Our goal is to show something about $$|\cos \theta \sin \theta|$$. From the identity we recalled in the previous step, $$ \sin(2\theta) = 2 \sin \theta \cos \theta $$, we can rearrange it to express the product $$ \sin \theta \cos \theta $$ by itself. To do this, we divide both sides of the equation by 2:
$$ \frac{\sin(2\theta)}{2} = \frac{2 \sin \theta \cos \theta}{2} $$
This simplifies to:
$$ \sin \theta \cos \theta = \frac{1}{2} \sin(2\theta) $$.
This shows that the product we are interested in is exactly half of the sine of double the angle.

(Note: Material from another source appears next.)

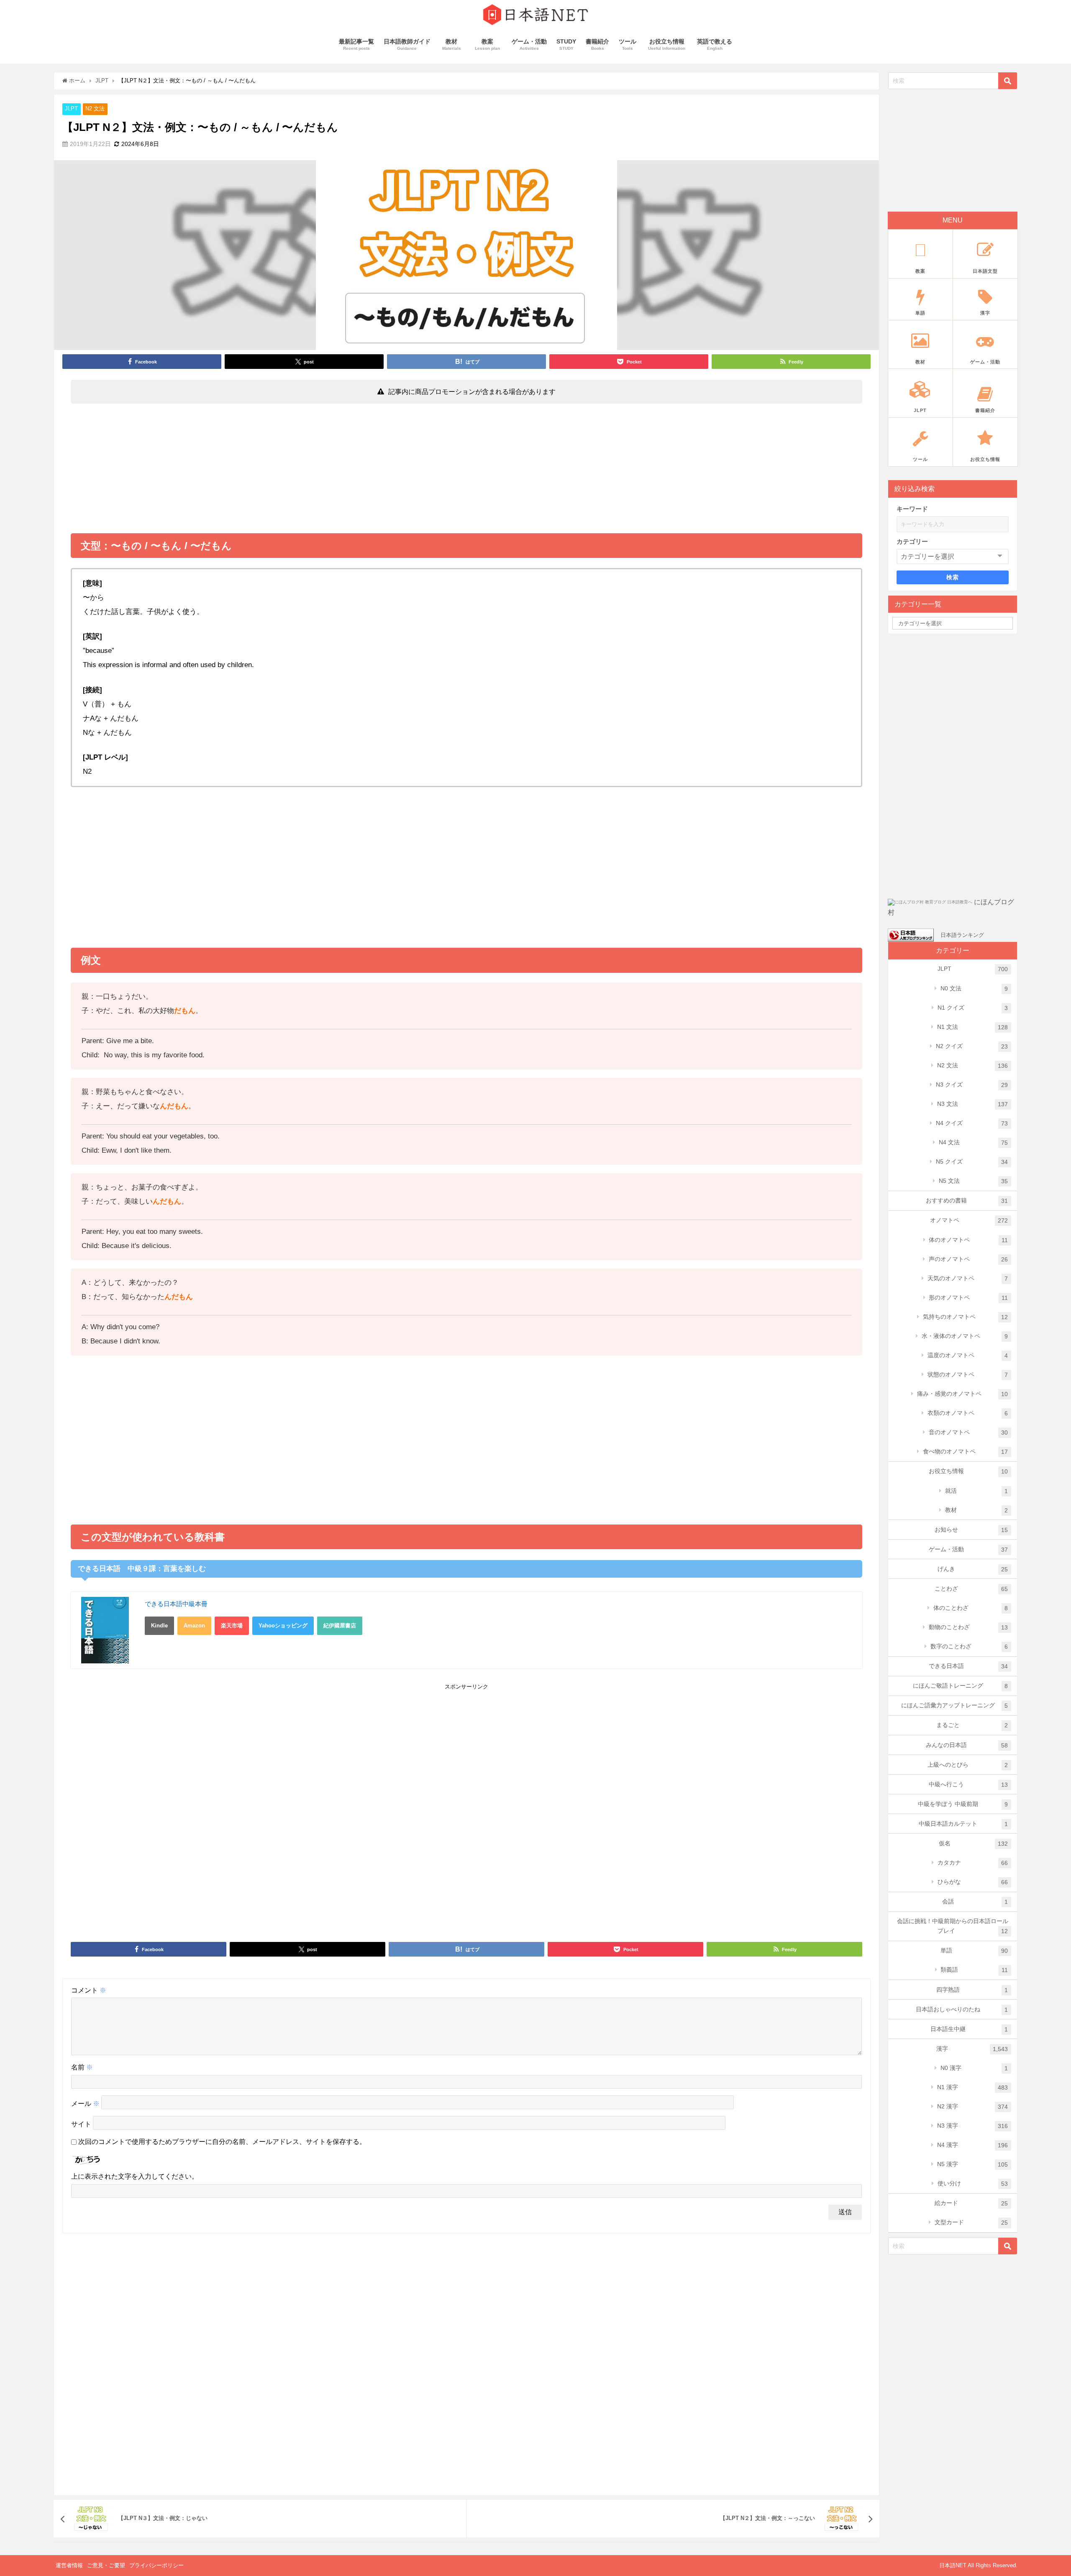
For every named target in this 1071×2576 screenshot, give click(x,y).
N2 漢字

**step4** Applying absolute value

The inequality we need to prove involves the absolute value of the product, $$|\cos \theta \sin \theta|$$. We apply the absolute value to both sides of the equation obtained in Question1.step3:
$$ |\cos \theta \sin \theta| = \left| \frac{1}{2} \sin(2\theta) \right| $$.
A property of absolute values is that the absolute value of a product is the product of the absolute values, meaning $$ |a \cdot b| = |a| \cdot |b| $$. Applying this property to the right side of our equation, where $$a = \frac{1}{2}$$ and $$b = \sin(2\theta)$$, we get:
$$ |\cos \theta \sin \theta| = \left| \frac{1}{2} \right| \cdot |\sin(2\theta)| $$.
Since $$\frac{1}{2}$$ is a positive number, its absolute value is simply $$\frac{1}{2}$$. So, the equation becomes:
$$ |\cos \theta \sin \theta| = \frac{1}{2} |\sin(2\theta)| $$.

**step5** Using the property of the sine function's range

To proceed, we need to understand the range of values that the sine function can take. For any real angle, the value of the sine function, denoted as $$\sin(x)$$, is always between -1 and 1, inclusive. This can be written as:
$$ -1 \leq \sin(x) \leq 1 $$.
When we take the absolute value of the sine function, $$|\sin(x)|$$, its value will always be between 0 and 1, inclusive. That is:
$$ 0 \leq |\sin(x)| \leq 1 $$.
In our specific case, the argument of the sine function is $$2\theta$$. Therefore, we can confidently state that:
$$ |\sin(2\theta)| \leq 1 $$.
This inequality is crucial for the final step of our proof.

**step6** Concluding the proof

Now, we combine the results from Question1.step4 and Question1.step5.
From Question1.step4, we established that $$ |\cos \theta \sin \theta| = \frac{1}{2} |\sin(2\theta)| $$.
From Question1.step5, we know that $$ |\sin(2\theta)| \leq 1 $$.
If we multiply both sides of the inequality $$ |\sin(2\theta)| \leq 1 $$ by the positive constant $$\frac{1}{2}$$, the direction of the inequality remains unchanged:
$$ \frac{1}{2} \cdot |\sin(2\theta)| \leq \frac{1}{2} \cdot 1 $$
$$ \frac{1}{2} |\sin(2\theta)| \leq \frac{1}{2} $$.
Since we already showed that $$ |\cos \theta \sin \theta| $$ is equal to $$ \frac{1}{2} |\sin(2\theta)| $$, we can substitute this back into the inequality:
$$ |\cos \theta \sin \theta| \leq \frac{1}{2} $$.
This completes the proof, showing that for every angle $$\theta$$, the given inequality holds true.